* ASSIGNMENT *
Find the line with "Select the Full" in the records below. Copy it and every line after it, up to and including the line with "Given: Click the Directum RX logo".

Stored data
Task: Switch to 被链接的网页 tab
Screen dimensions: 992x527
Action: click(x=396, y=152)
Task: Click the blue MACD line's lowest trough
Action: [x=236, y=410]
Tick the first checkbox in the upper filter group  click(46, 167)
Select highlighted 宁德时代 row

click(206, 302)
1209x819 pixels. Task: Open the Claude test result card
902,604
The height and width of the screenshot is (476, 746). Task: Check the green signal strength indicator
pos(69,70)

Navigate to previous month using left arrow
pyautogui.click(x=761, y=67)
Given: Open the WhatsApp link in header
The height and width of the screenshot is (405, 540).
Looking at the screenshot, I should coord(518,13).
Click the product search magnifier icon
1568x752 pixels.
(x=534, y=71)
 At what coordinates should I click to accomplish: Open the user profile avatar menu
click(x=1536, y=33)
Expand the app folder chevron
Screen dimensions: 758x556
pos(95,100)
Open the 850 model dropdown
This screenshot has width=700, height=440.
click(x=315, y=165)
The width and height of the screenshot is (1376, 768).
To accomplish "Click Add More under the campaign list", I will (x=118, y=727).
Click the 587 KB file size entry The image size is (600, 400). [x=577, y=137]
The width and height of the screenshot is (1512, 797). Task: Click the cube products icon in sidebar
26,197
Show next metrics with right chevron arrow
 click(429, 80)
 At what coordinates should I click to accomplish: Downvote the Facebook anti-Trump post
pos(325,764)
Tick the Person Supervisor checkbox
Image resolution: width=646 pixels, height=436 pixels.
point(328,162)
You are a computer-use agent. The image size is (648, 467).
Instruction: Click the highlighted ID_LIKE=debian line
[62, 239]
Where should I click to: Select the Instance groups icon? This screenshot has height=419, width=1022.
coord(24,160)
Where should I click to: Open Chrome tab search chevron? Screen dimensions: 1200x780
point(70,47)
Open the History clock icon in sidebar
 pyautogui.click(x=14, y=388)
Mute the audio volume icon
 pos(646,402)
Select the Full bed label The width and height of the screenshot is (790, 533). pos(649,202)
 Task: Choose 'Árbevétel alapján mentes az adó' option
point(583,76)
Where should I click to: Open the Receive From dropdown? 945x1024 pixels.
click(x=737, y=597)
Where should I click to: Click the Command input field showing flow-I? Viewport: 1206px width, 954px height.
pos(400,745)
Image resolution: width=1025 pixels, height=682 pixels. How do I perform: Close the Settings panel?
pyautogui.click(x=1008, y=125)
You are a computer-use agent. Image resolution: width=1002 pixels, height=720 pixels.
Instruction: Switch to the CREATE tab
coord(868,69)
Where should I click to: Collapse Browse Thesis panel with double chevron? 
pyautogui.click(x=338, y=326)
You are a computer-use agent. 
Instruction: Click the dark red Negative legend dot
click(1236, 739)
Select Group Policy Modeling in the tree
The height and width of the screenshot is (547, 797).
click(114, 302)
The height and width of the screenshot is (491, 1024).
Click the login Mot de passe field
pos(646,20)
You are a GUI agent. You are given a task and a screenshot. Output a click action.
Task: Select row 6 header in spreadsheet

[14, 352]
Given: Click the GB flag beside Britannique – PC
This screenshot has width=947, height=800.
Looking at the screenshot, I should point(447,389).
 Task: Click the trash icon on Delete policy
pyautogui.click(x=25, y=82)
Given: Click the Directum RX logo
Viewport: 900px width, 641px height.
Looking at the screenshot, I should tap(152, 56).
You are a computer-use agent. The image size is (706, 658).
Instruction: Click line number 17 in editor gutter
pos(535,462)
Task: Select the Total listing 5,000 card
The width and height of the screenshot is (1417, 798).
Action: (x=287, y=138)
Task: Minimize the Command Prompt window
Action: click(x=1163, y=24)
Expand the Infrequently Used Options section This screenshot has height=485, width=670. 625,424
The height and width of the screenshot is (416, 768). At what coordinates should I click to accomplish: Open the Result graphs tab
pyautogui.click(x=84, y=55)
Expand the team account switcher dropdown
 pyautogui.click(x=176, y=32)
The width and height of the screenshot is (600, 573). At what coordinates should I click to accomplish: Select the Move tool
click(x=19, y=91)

* EXPECTED ANSWER *
Select the Full bed label The width and height of the screenshot is (790, 533). pos(649,202)
 Task: Choose 'Árbevétel alapján mentes az adó' option
point(583,76)
Where should I click to: Open the Receive From dropdown? 945x1024 pixels.
click(x=737, y=597)
Where should I click to: Click the Command input field showing flow-I? Viewport: 1206px width, 954px height.
pos(400,745)
Image resolution: width=1025 pixels, height=682 pixels. How do I perform: Close the Settings panel?
pyautogui.click(x=1008, y=125)
You are a computer-use agent. Image resolution: width=1002 pixels, height=720 pixels.
Instruction: Switch to the CREATE tab
coord(868,69)
Where should I click to: Collapse Browse Thesis panel with double chevron? 
pyautogui.click(x=338, y=326)
You are a computer-use agent. 
Instruction: Click the dark red Negative legend dot
click(1236, 739)
Select Group Policy Modeling in the tree
The height and width of the screenshot is (547, 797).
click(114, 302)
The height and width of the screenshot is (491, 1024).
Click the login Mot de passe field
pos(646,20)
You are a GUI agent. You are given a task and a screenshot. Output a click action.
Task: Select row 6 header in spreadsheet

[14, 352]
Given: Click the GB flag beside Britannique – PC
This screenshot has width=947, height=800.
Looking at the screenshot, I should point(447,389).
 Task: Click the trash icon on Delete policy
pyautogui.click(x=25, y=82)
Given: Click the Directum RX logo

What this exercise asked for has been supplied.